Я дотронулся верхней стороной ладони до мягкой шкурки. Почувствовал тепло, стук маленького сердечка.
Олененок, похоже, не испугался. Я опустил палец в молоко, коснулся его язычка. Он осторожно слизнул.
— Папа говорит — похорони несчастную зверюшку, — продолжала Айлса. — А мне никак. Положила его в корзинку рядом со своей кроватью. Накрыла одеяльцем. И говорю Богу: давай ты его вылечишь. Потом ужас как долго не спала, папа и мальчишки уже давно храпели. А я все говорю Богу — давай лечи. И глажу олененка. Говорю, что очень его люблю. И ничего. А потом я заснула, и всю ночь мне снилось, как он бегает по полям и по лесам и солнышко светит ярко-ярко. А утром просыпаюсь — а он глаза открыл и смотрит на меня.
Она погладила олененка обеими руками.
— Красавец, правда? — говорит.
— Красавец.
— Йэк сказал — оленята умеют прикидываться мертвыми. А папа — что мы, наверное, ошиблись. А я думаю, нет. Он умер, а потом ожил.
Чувствую — он еще молока с моих пальцев слизнул.
— Ты мне веришь, Бобби? — спросила Айлса.
Чувствую, как мокрый язычок касается кожи. Заглядываю в глаза, такие доверчивые.
— Угу, — говорю.
— Вот и хорошо.
Она взяла олененка на руки, встала и вынесла на улицу.
— Верить всегда надо, — говорит, — а то никогда ничего не получится. Оно того не стоит.
Положила олененка на землю снаружи, мы стоим и смотрим, как тот поднялся и начал переступать тоненькими ножками.
— Иди, — говорим мы. — Иди, малыш.
Айлса захихикала.
— Будет здесь жить, пока не окрепнет, — говорит. — А потом я его выпущу.
На олененка упал свет солнца, осветил мех, темные глаза, тонкие ножки.
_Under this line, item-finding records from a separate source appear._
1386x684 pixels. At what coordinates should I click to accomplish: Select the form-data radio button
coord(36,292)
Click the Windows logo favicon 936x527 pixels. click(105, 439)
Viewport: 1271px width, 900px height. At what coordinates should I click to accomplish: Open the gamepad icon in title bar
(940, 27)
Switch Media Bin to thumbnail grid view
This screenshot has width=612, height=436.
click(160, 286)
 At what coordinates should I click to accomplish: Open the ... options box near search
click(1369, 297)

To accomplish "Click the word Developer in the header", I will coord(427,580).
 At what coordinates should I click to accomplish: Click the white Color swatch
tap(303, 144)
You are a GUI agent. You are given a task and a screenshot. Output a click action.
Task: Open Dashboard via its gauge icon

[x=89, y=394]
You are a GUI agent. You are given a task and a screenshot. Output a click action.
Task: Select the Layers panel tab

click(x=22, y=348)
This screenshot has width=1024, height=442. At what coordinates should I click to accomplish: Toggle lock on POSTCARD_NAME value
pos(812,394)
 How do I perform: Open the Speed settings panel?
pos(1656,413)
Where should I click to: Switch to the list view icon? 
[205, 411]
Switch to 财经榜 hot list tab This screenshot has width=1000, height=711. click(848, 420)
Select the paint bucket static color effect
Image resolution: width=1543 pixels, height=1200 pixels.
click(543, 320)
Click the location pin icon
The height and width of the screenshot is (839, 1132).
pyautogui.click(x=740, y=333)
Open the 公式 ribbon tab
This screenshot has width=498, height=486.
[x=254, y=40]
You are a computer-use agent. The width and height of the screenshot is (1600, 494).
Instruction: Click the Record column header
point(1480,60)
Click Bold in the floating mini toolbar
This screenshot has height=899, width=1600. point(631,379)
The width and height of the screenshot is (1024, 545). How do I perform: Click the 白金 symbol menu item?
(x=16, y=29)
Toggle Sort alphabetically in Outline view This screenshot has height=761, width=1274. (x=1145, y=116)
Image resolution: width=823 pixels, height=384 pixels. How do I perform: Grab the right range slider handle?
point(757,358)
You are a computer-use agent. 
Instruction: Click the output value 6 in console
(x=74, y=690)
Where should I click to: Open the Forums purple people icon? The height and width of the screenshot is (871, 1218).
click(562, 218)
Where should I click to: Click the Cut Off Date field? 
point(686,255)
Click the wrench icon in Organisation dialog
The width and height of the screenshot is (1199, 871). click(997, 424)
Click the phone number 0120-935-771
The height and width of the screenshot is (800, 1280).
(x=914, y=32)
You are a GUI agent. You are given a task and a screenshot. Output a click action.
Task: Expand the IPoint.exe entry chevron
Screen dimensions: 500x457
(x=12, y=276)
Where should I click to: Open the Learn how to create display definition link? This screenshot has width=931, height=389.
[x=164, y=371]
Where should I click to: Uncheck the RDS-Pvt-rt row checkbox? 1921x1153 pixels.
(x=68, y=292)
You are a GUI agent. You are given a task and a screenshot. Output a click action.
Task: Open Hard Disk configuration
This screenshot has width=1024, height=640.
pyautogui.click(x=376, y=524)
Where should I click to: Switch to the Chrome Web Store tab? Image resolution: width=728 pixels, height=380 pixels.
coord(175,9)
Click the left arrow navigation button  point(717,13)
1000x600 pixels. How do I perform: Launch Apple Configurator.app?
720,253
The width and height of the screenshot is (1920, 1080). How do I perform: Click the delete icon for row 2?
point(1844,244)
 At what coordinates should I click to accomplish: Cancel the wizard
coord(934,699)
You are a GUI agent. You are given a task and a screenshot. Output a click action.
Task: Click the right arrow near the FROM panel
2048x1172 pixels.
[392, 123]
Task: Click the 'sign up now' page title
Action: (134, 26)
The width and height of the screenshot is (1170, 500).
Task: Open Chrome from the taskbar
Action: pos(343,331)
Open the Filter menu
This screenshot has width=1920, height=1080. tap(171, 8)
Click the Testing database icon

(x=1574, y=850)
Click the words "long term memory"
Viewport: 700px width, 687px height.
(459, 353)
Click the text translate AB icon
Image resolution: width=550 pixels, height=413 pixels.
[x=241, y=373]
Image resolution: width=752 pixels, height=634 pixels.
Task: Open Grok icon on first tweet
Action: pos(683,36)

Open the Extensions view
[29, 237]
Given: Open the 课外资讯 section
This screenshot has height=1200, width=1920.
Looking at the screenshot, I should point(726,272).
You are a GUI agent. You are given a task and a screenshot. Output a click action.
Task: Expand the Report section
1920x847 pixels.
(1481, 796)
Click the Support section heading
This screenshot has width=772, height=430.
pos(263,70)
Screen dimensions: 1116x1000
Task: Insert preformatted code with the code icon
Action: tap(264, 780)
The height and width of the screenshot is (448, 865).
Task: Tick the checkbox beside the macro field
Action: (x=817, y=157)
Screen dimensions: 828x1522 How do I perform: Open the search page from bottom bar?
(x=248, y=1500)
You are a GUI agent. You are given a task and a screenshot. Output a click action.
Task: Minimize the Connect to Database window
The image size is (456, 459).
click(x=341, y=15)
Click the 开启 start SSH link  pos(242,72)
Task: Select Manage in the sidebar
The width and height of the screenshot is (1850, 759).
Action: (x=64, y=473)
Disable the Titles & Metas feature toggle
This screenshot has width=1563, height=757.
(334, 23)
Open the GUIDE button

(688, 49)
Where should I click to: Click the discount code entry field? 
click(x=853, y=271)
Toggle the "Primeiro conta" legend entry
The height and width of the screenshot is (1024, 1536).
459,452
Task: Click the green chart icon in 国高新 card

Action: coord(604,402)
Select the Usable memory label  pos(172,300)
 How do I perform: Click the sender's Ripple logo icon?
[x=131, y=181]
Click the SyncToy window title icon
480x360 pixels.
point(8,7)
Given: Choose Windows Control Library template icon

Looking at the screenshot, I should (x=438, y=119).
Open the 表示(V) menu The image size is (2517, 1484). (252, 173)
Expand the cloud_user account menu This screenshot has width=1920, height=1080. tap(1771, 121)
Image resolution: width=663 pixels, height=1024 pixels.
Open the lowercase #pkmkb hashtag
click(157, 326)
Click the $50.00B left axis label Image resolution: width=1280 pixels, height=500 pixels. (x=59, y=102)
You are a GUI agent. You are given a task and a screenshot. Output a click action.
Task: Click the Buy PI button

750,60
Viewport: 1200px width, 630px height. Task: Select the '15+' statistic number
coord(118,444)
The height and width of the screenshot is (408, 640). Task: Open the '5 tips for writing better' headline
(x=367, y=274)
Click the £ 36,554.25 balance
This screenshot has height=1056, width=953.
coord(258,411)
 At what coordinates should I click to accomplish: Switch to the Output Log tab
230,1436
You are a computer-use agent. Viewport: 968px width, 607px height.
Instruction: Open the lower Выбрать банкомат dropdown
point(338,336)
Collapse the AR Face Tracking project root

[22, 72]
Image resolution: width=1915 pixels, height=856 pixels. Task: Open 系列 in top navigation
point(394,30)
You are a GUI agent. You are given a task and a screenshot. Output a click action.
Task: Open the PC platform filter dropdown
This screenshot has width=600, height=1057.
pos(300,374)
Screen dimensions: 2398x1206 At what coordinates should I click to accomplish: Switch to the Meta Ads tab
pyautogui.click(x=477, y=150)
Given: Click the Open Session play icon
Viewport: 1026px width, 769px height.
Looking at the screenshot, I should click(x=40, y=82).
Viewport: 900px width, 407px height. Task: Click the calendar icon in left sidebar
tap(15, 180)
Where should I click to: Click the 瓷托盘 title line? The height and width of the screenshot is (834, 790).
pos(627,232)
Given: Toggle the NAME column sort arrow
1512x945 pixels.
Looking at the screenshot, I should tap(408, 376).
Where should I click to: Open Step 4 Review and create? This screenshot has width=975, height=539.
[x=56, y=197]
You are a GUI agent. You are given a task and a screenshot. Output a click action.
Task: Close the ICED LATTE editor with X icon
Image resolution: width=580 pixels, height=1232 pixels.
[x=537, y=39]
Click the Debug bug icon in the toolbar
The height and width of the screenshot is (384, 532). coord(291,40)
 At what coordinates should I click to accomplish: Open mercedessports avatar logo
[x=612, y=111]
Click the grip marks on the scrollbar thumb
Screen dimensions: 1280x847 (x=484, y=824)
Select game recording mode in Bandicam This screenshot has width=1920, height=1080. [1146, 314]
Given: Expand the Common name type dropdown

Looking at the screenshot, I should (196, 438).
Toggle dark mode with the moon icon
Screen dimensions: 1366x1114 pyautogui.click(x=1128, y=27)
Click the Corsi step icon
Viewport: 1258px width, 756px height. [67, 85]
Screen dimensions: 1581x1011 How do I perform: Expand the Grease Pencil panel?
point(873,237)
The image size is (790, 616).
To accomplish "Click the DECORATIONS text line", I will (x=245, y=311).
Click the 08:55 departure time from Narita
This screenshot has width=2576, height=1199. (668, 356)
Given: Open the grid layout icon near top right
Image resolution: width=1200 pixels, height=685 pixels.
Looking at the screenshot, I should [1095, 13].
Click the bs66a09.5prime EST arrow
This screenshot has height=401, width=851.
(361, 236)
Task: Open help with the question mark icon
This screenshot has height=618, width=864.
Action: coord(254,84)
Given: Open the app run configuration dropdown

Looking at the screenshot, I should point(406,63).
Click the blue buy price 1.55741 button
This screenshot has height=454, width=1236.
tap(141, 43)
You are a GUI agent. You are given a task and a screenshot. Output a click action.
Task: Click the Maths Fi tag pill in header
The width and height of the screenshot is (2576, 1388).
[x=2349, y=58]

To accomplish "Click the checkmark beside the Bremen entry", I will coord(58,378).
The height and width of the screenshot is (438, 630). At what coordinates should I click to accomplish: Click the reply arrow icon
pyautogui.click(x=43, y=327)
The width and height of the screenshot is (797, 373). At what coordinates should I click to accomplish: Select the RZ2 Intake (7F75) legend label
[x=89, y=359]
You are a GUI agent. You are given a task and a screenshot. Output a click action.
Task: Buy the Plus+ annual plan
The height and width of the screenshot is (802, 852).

Какая красота!
— Я одного не понимаю — почему он такой маленький, — говорит Айлса.
Глянула в поля — за коперы, на далекий лес — олененок, видимо, оттуда.
— В смысле?
— Так осень уже, Бобби. Ему бы полагалось родиться весной, а не сейчас, дни-то уже короткие, холодные.
Щелкнула языком, качнула головой, улыбнулась. И шепнула олененку на ушко:
— И о чем только твои родители думали?
А потом подхватила и отнесла обратно в сарай, где лиса не тронет.
— А все мертвое вообще никому не нужно, верно? — говорит. — Все красивое обязательно должно быть живым.
23
Мне приснилось пламя Макналти. Приснилось, как он стоит на набережной в Ньюкасле и выдыхает в воздух огонь, без остановки. Огонь распространяется — вот уже охватил лотки, краны, склады, арку моста, и нет больше ничего, только громкий рев пламени и крики тех, кто в это пламя попал. Река стала огненной, так и несется к морю, и пламя в милю высотой вздымается над водою, а дым заслонил все небо. Мы с мамой и папой стоим у окна в противогазах и смотрим, как пламя подбирается к нам, вот только сделать ничего не можем, бежать некуда, мы стоим, вцепившись друг в друга, а я кричу: «Вдохните, мистер Макналти! Вдохните его обратно!» И огонь замирает и начинает двигаться обратно, к набережной, а потом в горло Макналти.